Of the lines below, write out exactly those from the line with "Click the Canada flag icon" through the line with "Task: Focus the idle hours input field", both included, and skip the rest.

::::::::

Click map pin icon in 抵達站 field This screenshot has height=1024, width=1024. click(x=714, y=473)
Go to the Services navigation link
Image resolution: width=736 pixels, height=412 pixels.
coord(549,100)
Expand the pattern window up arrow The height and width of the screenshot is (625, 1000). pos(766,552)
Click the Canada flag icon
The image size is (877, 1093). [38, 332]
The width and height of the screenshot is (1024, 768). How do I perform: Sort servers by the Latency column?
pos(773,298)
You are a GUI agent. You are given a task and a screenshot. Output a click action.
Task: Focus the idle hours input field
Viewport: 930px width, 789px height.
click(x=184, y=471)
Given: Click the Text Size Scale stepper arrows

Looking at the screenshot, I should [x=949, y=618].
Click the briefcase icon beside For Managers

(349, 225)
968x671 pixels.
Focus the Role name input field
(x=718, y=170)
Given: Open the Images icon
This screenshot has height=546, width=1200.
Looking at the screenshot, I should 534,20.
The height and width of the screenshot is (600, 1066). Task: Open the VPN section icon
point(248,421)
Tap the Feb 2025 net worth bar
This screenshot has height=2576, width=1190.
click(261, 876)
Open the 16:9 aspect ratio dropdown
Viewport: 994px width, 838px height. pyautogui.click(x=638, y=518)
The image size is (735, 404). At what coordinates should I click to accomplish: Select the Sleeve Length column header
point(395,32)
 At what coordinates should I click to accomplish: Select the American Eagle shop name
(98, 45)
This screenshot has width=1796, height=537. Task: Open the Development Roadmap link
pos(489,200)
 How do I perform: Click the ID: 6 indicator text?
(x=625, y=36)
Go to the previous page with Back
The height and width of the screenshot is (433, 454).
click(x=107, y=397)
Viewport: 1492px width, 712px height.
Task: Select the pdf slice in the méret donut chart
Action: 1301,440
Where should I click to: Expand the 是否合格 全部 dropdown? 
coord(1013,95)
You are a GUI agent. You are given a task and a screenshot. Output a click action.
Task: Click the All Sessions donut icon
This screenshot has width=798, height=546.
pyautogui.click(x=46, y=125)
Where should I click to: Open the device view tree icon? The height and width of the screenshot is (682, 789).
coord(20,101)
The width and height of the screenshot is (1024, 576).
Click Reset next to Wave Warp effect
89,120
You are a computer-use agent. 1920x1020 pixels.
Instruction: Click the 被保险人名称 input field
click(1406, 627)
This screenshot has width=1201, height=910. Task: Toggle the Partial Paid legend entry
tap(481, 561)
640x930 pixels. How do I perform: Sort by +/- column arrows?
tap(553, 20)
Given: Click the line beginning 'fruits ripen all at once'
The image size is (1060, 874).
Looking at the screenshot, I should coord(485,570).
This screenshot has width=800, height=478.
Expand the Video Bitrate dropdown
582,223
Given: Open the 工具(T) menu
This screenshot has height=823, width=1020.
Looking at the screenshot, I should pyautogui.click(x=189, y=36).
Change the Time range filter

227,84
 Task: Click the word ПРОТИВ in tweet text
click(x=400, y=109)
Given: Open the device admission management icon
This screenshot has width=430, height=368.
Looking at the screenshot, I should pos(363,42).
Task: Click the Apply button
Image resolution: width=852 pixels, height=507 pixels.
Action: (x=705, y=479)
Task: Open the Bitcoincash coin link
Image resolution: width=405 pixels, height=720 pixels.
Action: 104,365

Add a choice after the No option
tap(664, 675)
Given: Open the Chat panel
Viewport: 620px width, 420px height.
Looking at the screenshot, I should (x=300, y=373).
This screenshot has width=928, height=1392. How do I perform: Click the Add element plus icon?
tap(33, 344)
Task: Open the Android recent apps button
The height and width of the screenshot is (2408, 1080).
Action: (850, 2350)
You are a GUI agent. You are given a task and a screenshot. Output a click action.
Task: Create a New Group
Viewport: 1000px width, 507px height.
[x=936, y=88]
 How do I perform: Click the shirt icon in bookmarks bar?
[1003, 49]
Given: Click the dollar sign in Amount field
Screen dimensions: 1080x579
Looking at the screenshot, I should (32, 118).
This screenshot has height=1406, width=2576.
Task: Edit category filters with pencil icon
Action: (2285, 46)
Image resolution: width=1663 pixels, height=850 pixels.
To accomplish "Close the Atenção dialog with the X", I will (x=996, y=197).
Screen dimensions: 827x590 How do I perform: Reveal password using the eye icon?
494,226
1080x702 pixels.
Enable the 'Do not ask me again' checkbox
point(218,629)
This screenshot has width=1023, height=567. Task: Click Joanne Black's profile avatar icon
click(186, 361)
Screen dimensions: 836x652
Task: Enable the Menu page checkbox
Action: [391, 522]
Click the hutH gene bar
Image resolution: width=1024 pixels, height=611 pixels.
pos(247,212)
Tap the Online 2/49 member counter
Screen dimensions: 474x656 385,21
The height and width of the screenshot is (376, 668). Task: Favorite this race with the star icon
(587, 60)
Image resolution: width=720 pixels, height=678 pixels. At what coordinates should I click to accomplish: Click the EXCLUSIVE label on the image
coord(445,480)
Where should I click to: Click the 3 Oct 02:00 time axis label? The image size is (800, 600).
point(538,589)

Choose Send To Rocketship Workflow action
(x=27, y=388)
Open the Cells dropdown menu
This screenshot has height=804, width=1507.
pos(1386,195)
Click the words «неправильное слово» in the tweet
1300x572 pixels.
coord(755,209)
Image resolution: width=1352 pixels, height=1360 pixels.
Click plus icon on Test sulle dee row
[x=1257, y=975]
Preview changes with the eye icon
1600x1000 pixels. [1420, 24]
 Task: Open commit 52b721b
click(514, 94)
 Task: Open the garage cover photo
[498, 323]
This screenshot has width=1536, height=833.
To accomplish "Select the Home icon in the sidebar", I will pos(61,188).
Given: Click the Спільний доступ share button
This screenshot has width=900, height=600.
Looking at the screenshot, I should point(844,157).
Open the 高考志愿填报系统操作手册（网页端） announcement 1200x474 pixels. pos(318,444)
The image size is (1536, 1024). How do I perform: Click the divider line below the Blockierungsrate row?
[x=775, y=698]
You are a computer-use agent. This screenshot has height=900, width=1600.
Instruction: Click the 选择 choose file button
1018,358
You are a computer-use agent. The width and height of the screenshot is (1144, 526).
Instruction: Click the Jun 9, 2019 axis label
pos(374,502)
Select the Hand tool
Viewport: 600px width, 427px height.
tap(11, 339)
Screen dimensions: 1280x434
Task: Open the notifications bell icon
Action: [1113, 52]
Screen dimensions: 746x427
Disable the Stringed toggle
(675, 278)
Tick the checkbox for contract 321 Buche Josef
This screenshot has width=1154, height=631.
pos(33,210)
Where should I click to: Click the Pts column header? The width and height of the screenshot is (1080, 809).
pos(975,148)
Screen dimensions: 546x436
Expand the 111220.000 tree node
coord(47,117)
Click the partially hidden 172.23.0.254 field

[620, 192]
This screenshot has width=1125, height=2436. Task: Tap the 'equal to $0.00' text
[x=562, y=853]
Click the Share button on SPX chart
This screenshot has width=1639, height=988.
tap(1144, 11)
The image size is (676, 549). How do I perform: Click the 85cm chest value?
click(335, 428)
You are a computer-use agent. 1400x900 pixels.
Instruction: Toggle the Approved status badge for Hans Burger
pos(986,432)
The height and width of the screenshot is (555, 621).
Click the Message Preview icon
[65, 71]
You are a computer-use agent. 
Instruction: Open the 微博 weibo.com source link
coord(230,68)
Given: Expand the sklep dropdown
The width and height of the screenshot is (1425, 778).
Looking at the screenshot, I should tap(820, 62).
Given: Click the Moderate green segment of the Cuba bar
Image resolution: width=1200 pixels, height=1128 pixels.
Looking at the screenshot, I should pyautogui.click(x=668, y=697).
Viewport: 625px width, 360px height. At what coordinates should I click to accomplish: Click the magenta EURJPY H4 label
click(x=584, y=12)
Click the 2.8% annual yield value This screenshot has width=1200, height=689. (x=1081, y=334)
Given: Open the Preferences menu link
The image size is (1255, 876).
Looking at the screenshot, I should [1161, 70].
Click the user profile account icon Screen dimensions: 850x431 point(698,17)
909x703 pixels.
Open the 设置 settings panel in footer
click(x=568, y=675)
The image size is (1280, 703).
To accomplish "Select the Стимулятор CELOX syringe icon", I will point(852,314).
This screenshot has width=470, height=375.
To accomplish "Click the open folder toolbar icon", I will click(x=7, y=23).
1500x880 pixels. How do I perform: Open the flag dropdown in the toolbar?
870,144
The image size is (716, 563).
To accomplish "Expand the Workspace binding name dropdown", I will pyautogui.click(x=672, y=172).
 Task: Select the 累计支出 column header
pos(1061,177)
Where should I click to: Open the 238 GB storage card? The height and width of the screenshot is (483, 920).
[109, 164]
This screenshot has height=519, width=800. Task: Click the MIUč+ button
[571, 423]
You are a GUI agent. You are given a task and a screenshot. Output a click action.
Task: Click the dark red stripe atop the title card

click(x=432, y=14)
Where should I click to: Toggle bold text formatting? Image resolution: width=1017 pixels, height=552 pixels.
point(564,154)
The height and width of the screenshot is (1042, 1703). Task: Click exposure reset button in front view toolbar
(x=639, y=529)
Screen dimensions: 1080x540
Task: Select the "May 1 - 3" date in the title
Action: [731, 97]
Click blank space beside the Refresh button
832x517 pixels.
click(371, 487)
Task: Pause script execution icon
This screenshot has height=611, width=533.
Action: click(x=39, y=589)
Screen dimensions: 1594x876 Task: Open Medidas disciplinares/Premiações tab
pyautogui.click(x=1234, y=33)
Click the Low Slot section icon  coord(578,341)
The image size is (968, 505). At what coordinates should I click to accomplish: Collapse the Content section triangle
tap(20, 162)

::::::::

ANSWER BOX:
Click the Canada flag icon
The image size is (877, 1093). [38, 332]
The width and height of the screenshot is (1024, 768). How do I perform: Sort servers by the Latency column?
pos(773,298)
You are a GUI agent. You are given a task and a screenshot. Output a click action.
Task: Focus the idle hours input field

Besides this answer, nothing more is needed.